• [The problem]
Set out the lines below as a numbered list, dropping any blank ones.

--*--

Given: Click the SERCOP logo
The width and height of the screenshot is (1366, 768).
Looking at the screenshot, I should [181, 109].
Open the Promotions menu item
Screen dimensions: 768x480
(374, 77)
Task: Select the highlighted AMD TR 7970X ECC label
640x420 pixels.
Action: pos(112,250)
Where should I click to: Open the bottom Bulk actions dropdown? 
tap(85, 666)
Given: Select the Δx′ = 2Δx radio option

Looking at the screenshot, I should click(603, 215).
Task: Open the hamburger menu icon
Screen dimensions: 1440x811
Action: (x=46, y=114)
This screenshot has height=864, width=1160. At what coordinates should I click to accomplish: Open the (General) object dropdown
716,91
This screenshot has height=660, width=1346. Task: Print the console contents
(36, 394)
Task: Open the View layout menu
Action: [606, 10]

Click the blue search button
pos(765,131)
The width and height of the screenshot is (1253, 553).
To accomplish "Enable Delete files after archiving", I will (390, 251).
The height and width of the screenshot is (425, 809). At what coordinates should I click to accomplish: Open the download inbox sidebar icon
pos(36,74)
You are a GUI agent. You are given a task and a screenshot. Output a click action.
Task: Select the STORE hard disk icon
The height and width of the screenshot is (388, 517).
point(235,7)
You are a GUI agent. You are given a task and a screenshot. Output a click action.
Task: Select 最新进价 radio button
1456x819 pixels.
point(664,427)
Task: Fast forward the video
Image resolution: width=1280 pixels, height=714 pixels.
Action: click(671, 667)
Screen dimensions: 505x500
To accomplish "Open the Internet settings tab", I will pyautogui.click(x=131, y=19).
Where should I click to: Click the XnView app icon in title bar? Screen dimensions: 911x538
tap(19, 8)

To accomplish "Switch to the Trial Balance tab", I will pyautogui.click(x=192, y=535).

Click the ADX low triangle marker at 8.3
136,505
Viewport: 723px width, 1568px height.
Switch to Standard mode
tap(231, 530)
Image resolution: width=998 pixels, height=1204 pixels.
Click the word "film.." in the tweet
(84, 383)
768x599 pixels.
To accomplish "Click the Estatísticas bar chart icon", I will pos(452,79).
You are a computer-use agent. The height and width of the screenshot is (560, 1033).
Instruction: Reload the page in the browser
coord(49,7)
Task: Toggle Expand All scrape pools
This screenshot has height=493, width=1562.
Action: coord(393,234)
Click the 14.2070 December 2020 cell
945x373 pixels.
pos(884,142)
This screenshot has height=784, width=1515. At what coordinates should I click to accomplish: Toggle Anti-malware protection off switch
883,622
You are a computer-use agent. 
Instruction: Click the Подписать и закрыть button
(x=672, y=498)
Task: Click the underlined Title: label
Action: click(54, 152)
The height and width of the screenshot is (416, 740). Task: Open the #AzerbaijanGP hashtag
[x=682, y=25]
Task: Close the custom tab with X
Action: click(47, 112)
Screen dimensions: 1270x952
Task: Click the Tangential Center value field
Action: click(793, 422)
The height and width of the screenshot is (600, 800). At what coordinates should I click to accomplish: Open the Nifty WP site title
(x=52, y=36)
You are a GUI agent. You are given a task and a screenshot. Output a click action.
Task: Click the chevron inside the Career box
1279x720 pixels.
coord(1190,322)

--*--

• [Exercise solution]
1. Given: Click the SERCOP logo
2. The width and height of the screenshot is (1366, 768).
3. Looking at the screenshot, I should [181, 109].
4. Open the Promotions menu item
5. Screen dimensions: 768x480
6. (374, 77)
7. Task: Select the highlighted AMD TR 7970X ECC label
8. 640x420 pixels.
9. Action: pos(112,250)
10. Where should I click to: Open the bottom Bulk actions dropdown? 
11. tap(85, 666)
12. Given: Select the Δx′ = 2Δx radio option
13. Looking at the screenshot, I should click(603, 215).
14. Task: Open the hamburger menu icon
15. Screen dimensions: 1440x811
16. Action: (x=46, y=114)
17. This screenshot has height=864, width=1160. At what coordinates should I click to accomplish: Open the (General) object dropdown
18. 716,91
19. This screenshot has height=660, width=1346. Task: Print the console contents
20. (36, 394)
21. Task: Open the View layout menu
22. Action: [606, 10]
23. Click the blue search button
24. pos(765,131)
25. The width and height of the screenshot is (1253, 553).
26. To accomplish "Enable Delete files after archiving", I will (390, 251).
27. The height and width of the screenshot is (425, 809). At what coordinates should I click to accomplish: Open the download inbox sidebar icon
28. pos(36,74)
29. You are a GUI agent. You are given a task and a screenshot. Output a click action.
30. Task: Select the STORE hard disk icon
31. The height and width of the screenshot is (388, 517).
32. point(235,7)
33. You are a GUI agent. You are given a task and a screenshot. Output a click action.
34. Task: Select 最新进价 radio button
35. 1456x819 pixels.
36. point(664,427)
37. Task: Fast forward the video
38. Image resolution: width=1280 pixels, height=714 pixels.
39. Action: click(671, 667)
40. Screen dimensions: 505x500
41. To accomplish "Open the Internet settings tab", I will pyautogui.click(x=131, y=19).
42. Where should I click to: Click the XnView app icon in title bar? Screen dimensions: 911x538
43. tap(19, 8)
44. To accomplish "Switch to the Trial Balance tab", I will pyautogui.click(x=192, y=535).
45. Click the ADX low triangle marker at 8.3
46. 136,505
47. Viewport: 723px width, 1568px height.
48. Switch to Standard mode
49. tap(231, 530)
50. Image resolution: width=998 pixels, height=1204 pixels.
51. Click the word "film.." in the tweet
52. (84, 383)
53. 768x599 pixels.
54. To accomplish "Click the Estatísticas bar chart icon", I will pos(452,79).
55. You are a computer-use agent. The height and width of the screenshot is (560, 1033).
56. Instruction: Reload the page in the browser
57. coord(49,7)
58. Task: Toggle Expand All scrape pools
59. This screenshot has height=493, width=1562.
60. Action: coord(393,234)
61. Click the 14.2070 December 2020 cell
62. 945x373 pixels.
63. pos(884,142)
64. This screenshot has height=784, width=1515. At what coordinates should I click to accomplish: Toggle Anti-malware protection off switch
65. 883,622
66. You are a computer-use agent. 
67. Instruction: Click the Подписать и закрыть button
68. (x=672, y=498)
69. Task: Click the underlined Title: label
70. Action: click(54, 152)
71. The height and width of the screenshot is (416, 740). Task: Open the #AzerbaijanGP hashtag
72. [x=682, y=25]
73. Task: Close the custom tab with X
74. Action: click(47, 112)
75. Screen dimensions: 1270x952
76. Task: Click the Tangential Center value field
77. Action: click(793, 422)
78. The height and width of the screenshot is (600, 800). At what coordinates should I click to accomplish: Open the Nifty WP site title
79. (x=52, y=36)
80. You are a GUI agent. You are given a task and a screenshot. Output a click action.
81. Task: Click the chevron inside the Career box
82. 1279x720 pixels.
83. coord(1190,322)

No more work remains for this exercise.